DataPreprocessing

DataPreprocessing#

class autoplex.fitting.common.flows.DataPreprocessing(name='data_preprocessing_for_fitting', split_ratio=0.5, regularization=False, separated=False, distillation=False, f_max=40.0)[source]#

Bases: Maker

Data preprocessing of the provided dataset.

Parameters:
  • name (str) – Name of the flows produced by this maker.

  • split_ratio (float) – Parameter to divide the training set and the test set.
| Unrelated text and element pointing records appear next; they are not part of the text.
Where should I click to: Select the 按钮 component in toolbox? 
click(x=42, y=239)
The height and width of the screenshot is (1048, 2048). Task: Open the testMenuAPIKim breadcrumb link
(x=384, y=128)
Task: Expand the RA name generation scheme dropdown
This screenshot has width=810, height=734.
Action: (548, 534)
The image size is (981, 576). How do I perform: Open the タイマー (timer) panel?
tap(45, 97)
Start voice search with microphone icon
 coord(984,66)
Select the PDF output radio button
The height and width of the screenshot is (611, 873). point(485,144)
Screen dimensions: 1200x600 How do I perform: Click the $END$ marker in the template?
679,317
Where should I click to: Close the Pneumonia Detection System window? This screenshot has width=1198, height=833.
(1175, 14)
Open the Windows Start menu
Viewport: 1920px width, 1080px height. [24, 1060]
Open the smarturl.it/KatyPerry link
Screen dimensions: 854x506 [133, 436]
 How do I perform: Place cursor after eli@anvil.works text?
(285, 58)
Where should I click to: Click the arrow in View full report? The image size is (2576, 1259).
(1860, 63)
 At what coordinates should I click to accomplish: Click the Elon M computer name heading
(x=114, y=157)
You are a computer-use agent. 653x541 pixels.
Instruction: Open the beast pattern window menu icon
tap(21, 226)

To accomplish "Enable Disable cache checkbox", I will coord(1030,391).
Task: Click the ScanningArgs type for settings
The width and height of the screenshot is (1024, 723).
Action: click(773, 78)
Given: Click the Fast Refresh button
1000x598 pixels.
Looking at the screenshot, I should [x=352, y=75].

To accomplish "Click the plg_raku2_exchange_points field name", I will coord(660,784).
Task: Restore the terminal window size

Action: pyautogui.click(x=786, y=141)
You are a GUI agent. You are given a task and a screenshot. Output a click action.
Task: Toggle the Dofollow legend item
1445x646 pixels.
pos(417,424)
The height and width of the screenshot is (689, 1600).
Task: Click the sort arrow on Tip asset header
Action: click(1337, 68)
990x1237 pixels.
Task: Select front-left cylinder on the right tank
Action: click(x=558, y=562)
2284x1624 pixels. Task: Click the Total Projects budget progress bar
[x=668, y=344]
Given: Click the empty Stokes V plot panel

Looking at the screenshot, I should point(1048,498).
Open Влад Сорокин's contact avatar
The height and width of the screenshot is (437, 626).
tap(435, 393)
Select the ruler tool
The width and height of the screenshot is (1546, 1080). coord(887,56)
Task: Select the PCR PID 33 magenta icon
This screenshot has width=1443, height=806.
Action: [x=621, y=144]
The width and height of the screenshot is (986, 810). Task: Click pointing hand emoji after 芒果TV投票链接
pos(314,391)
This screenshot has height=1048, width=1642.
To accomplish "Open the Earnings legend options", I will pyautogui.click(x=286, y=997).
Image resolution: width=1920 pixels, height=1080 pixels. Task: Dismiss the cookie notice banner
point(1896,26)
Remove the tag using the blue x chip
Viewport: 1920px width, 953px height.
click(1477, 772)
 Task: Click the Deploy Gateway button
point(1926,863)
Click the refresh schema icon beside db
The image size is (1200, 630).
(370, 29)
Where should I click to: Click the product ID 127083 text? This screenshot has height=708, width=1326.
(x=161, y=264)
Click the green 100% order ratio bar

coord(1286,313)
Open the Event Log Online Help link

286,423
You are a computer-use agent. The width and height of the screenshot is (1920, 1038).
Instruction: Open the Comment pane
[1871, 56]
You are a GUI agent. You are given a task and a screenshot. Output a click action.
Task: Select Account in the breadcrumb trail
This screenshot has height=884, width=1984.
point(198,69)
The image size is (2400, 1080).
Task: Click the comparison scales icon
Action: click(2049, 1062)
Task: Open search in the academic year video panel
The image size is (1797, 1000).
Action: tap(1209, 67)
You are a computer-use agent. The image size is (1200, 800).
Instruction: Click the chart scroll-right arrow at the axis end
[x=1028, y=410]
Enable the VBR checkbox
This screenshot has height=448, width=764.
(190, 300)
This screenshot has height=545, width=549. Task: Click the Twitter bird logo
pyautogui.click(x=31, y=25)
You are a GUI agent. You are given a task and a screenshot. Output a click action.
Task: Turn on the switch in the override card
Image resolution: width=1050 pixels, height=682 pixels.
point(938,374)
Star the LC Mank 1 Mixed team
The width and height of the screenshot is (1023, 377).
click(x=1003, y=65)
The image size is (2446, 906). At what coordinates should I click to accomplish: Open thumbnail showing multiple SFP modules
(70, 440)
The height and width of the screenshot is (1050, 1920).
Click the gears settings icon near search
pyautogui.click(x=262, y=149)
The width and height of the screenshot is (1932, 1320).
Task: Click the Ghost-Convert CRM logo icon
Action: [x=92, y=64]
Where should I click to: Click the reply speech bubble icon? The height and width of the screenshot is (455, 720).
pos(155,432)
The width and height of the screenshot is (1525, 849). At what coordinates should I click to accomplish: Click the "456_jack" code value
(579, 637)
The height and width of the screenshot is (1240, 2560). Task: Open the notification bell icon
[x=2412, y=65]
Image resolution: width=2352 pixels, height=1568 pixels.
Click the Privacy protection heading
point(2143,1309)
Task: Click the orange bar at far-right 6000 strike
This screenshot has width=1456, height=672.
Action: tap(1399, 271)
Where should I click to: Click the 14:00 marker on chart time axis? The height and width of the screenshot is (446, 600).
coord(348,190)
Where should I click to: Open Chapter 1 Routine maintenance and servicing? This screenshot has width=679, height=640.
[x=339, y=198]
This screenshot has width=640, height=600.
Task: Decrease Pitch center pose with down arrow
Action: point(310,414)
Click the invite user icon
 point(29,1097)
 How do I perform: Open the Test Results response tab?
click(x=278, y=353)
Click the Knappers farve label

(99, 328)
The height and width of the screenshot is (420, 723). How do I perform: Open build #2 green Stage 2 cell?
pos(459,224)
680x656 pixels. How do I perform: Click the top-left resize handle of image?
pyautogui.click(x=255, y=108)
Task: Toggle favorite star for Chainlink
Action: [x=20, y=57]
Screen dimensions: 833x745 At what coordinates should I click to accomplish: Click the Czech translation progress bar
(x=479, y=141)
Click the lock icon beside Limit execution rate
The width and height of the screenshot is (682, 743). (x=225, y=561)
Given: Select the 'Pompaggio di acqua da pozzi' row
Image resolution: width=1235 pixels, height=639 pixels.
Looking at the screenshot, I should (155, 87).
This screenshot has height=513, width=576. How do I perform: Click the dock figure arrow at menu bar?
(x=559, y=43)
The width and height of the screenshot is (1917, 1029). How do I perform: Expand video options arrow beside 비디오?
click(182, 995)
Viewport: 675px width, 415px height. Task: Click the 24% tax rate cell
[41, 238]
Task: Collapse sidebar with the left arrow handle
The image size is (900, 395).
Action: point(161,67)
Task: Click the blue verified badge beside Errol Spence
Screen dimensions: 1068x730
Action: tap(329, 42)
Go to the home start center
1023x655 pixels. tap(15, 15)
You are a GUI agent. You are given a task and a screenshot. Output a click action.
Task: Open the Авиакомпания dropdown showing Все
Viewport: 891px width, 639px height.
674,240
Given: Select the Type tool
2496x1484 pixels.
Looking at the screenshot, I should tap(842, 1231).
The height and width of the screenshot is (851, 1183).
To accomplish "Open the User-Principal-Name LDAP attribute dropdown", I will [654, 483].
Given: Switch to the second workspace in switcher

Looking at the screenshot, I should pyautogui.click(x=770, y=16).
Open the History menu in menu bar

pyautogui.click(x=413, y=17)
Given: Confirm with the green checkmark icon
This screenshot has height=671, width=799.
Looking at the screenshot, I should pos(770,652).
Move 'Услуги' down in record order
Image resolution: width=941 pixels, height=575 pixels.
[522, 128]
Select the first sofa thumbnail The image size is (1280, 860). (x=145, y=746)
A value of 0.1 means that the ratio of the training set to the test set is 9:1

  • regularization (bool) – For using sigma regularization.

  • separated (bool) – Repeat the fit for each data_type available in the (combined) database.

  • distillation (bool) – For using data distillation.

  • f_max (float) – Maximally allowed force in the data set.

make(fit_input, pre_database_dir=None, pre_xyz_files=None, atomwise_regularization_parameter=0.1, f_min=0.01, atom_wise_regularization=True)[source]#

Maker for data preprocessing.

Parameters:
  • fit_input (dict) – Mixed list of dictionary and lists of the fit input data.

  • pre_database_dir (str or None) – the pre-database directory.

  • pre_xyz_files (list[str] or None) – names of the pre-database train xyz file and test xyz file labeled by VASP.

  • atomwise_regularization_parameter (float) – regularization value for the atom-wise force components.

  • f_min (float) – minimal force cutoff value for atom-wise regularization.

  • atom_wise_regularization (bool) – for including atom-wise regularization.